- [Directions for this task] Retype every line of the listing below without changing anything.

- [Source data]
_ _ _ _ _

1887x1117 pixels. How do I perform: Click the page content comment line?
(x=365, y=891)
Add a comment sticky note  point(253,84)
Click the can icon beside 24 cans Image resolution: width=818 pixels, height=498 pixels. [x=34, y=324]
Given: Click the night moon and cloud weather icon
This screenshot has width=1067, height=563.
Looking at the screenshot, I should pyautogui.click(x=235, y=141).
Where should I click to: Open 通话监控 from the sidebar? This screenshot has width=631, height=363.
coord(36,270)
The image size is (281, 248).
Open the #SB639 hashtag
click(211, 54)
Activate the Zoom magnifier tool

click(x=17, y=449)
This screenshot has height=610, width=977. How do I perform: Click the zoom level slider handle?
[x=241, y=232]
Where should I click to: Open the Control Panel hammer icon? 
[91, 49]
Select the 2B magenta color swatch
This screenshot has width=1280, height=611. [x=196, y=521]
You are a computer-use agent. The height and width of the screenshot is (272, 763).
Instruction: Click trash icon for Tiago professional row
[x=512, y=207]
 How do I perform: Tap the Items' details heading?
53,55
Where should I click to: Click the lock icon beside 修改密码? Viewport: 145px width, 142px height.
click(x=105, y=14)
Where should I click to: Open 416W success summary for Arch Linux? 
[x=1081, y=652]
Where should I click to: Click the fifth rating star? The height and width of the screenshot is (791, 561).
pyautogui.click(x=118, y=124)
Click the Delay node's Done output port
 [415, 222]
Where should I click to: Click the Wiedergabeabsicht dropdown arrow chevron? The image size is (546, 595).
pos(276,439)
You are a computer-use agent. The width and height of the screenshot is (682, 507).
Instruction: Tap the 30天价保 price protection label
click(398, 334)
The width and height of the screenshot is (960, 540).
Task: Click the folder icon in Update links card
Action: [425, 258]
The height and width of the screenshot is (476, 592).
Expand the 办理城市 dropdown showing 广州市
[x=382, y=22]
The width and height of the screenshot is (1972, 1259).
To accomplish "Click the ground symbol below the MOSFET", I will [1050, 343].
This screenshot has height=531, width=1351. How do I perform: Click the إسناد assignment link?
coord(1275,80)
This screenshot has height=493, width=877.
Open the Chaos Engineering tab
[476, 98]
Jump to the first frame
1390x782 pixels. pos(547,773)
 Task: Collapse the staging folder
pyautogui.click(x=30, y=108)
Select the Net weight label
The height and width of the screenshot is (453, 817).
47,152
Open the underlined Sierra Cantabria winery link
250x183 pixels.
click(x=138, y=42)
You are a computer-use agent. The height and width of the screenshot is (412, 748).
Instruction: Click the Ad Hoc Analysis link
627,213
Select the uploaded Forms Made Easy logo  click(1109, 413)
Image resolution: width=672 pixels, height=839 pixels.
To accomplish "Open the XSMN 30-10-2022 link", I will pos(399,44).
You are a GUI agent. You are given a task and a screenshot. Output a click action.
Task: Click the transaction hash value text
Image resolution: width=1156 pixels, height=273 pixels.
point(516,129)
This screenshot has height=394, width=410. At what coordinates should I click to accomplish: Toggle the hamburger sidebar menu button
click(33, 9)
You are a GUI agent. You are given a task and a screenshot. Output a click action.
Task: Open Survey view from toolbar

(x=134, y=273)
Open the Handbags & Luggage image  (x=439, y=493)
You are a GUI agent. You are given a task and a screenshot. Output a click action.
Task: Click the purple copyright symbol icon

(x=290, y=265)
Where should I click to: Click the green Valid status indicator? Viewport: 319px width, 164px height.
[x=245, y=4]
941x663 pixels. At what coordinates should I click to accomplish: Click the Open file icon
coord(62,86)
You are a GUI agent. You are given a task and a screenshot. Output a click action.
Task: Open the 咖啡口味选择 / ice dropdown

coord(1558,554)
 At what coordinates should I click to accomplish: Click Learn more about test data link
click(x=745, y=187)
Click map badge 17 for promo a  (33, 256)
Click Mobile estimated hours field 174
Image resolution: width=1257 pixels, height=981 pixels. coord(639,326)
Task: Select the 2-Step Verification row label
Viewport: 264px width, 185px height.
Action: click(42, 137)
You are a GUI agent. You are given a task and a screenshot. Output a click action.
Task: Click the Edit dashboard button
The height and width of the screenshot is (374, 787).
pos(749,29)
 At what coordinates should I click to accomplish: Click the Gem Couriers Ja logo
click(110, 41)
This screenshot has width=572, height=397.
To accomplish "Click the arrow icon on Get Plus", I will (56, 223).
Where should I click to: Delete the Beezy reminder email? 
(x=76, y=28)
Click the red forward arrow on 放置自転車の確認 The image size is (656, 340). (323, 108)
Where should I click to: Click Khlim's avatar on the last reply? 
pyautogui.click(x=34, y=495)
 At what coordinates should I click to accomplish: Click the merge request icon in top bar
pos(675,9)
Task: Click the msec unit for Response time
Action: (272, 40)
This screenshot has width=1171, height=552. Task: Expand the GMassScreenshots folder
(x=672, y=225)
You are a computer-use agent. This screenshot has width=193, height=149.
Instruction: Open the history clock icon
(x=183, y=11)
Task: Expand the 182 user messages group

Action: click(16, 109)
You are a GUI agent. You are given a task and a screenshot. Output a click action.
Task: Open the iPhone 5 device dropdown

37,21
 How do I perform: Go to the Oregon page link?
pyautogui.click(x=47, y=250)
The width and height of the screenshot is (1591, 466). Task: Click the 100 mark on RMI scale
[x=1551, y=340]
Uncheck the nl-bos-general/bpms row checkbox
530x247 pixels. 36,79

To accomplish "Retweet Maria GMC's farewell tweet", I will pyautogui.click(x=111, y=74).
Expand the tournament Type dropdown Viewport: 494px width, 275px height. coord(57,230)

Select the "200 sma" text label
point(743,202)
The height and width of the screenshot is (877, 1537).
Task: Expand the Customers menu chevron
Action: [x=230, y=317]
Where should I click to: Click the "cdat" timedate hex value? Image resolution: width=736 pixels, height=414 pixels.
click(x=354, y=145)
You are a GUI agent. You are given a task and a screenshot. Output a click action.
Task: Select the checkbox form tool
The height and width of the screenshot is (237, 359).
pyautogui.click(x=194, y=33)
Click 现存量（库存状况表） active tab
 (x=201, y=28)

_ _ _ _ _

- [Response]
1887x1117 pixels. How do I perform: Click the page content comment line?
(x=365, y=891)
Add a comment sticky note  point(253,84)
Click the can icon beside 24 cans Image resolution: width=818 pixels, height=498 pixels. [x=34, y=324]
Given: Click the night moon and cloud weather icon
This screenshot has width=1067, height=563.
Looking at the screenshot, I should pyautogui.click(x=235, y=141).
Where should I click to: Open 通话监控 from the sidebar? This screenshot has width=631, height=363.
coord(36,270)
The image size is (281, 248).
Open the #SB639 hashtag
click(211, 54)
Activate the Zoom magnifier tool

click(x=17, y=449)
This screenshot has height=610, width=977. How do I perform: Click the zoom level slider handle?
[x=241, y=232]
Where should I click to: Open the Control Panel hammer icon? 
[91, 49]
Select the 2B magenta color swatch
This screenshot has width=1280, height=611. [x=196, y=521]
You are a computer-use agent. The height and width of the screenshot is (272, 763).
Instruction: Click trash icon for Tiago professional row
[x=512, y=207]
 How do I perform: Tap the Items' details heading?
53,55
Where should I click to: Click the lock icon beside 修改密码? Viewport: 145px width, 142px height.
click(x=105, y=14)
Where should I click to: Open 416W success summary for Arch Linux? 
[x=1081, y=652]
Where should I click to: Click the fifth rating star? The height and width of the screenshot is (791, 561).
pyautogui.click(x=118, y=124)
Click the Delay node's Done output port
 [415, 222]
Where should I click to: Click the Wiedergabeabsicht dropdown arrow chevron? The image size is (546, 595).
pos(276,439)
You are a computer-use agent. The width and height of the screenshot is (682, 507).
Instruction: Tap the 30天价保 price protection label
click(398, 334)
The width and height of the screenshot is (960, 540).
Task: Click the folder icon in Update links card
Action: [425, 258]
The height and width of the screenshot is (476, 592).
Expand the 办理城市 dropdown showing 广州市
[x=382, y=22]
The width and height of the screenshot is (1972, 1259).
To accomplish "Click the ground symbol below the MOSFET", I will [1050, 343].
This screenshot has height=531, width=1351. How do I perform: Click the إسناد assignment link?
coord(1275,80)
This screenshot has height=493, width=877.
Open the Chaos Engineering tab
[476, 98]
Jump to the first frame
1390x782 pixels. pos(547,773)
 Task: Collapse the staging folder
pyautogui.click(x=30, y=108)
Select the Net weight label
The height and width of the screenshot is (453, 817).
47,152
Open the underlined Sierra Cantabria winery link
250x183 pixels.
click(x=138, y=42)
You are a computer-use agent. The height and width of the screenshot is (412, 748).
Instruction: Click the Ad Hoc Analysis link
627,213
Select the uploaded Forms Made Easy logo  click(1109, 413)
Image resolution: width=672 pixels, height=839 pixels.
To accomplish "Open the XSMN 30-10-2022 link", I will pos(399,44).
You are a GUI agent. You are given a task and a screenshot. Output a click action.
Task: Click the transaction hash value text
Image resolution: width=1156 pixels, height=273 pixels.
point(516,129)
This screenshot has height=394, width=410. At what coordinates should I click to accomplish: Toggle the hamburger sidebar menu button
click(33, 9)
You are a GUI agent. You are given a task and a screenshot. Output a click action.
Task: Open Survey view from toolbar

(x=134, y=273)
Open the Handbags & Luggage image  (x=439, y=493)
You are a GUI agent. You are given a task and a screenshot. Output a click action.
Task: Click the purple copyright symbol icon

(x=290, y=265)
Where should I click to: Click the green Valid status indicator? Viewport: 319px width, 164px height.
[x=245, y=4]
941x663 pixels. At what coordinates should I click to accomplish: Click the Open file icon
coord(62,86)
You are a GUI agent. You are given a task and a screenshot. Output a click action.
Task: Open the 咖啡口味选择 / ice dropdown

coord(1558,554)
 At what coordinates should I click to accomplish: Click Learn more about test data link
click(x=745, y=187)
Click map badge 17 for promo a  (33, 256)
Click Mobile estimated hours field 174
Image resolution: width=1257 pixels, height=981 pixels. coord(639,326)
Task: Select the 2-Step Verification row label
Viewport: 264px width, 185px height.
Action: click(42, 137)
You are a GUI agent. You are given a task and a screenshot. Output a click action.
Task: Click the Edit dashboard button
The height and width of the screenshot is (374, 787).
pos(749,29)
 At what coordinates should I click to accomplish: Click the Gem Couriers Ja logo
click(110, 41)
This screenshot has width=572, height=397.
To accomplish "Click the arrow icon on Get Plus", I will (56, 223).
Where should I click to: Delete the Beezy reminder email? 
(x=76, y=28)
Click the red forward arrow on 放置自転車の確認 The image size is (656, 340). (323, 108)
Where should I click to: Click Khlim's avatar on the last reply? 
pyautogui.click(x=34, y=495)
 At what coordinates should I click to accomplish: Click the merge request icon in top bar
pos(675,9)
Task: Click the msec unit for Response time
Action: (272, 40)
This screenshot has width=1171, height=552. Task: Expand the GMassScreenshots folder
(x=672, y=225)
You are a computer-use agent. This screenshot has width=193, height=149.
Instruction: Open the history clock icon
(x=183, y=11)
Task: Expand the 182 user messages group

Action: click(16, 109)
You are a GUI agent. You are given a task and a screenshot. Output a click action.
Task: Open the iPhone 5 device dropdown

37,21
 How do I perform: Go to the Oregon page link?
pyautogui.click(x=47, y=250)
The width and height of the screenshot is (1591, 466). Task: Click the 100 mark on RMI scale
[x=1551, y=340]
Uncheck the nl-bos-general/bpms row checkbox
530x247 pixels. 36,79

To accomplish "Retweet Maria GMC's farewell tweet", I will pyautogui.click(x=111, y=74).
Expand the tournament Type dropdown Viewport: 494px width, 275px height. coord(57,230)

Select the "200 sma" text label
point(743,202)
The height and width of the screenshot is (877, 1537).
Task: Expand the Customers menu chevron
Action: [x=230, y=317]
Where should I click to: Click the "cdat" timedate hex value? Image resolution: width=736 pixels, height=414 pixels.
click(x=354, y=145)
You are a GUI agent. You are given a task and a screenshot. Output a click action.
Task: Select the checkbox form tool
The height and width of the screenshot is (237, 359).
pyautogui.click(x=194, y=33)
Click 现存量（库存状况表） active tab
 (x=201, y=28)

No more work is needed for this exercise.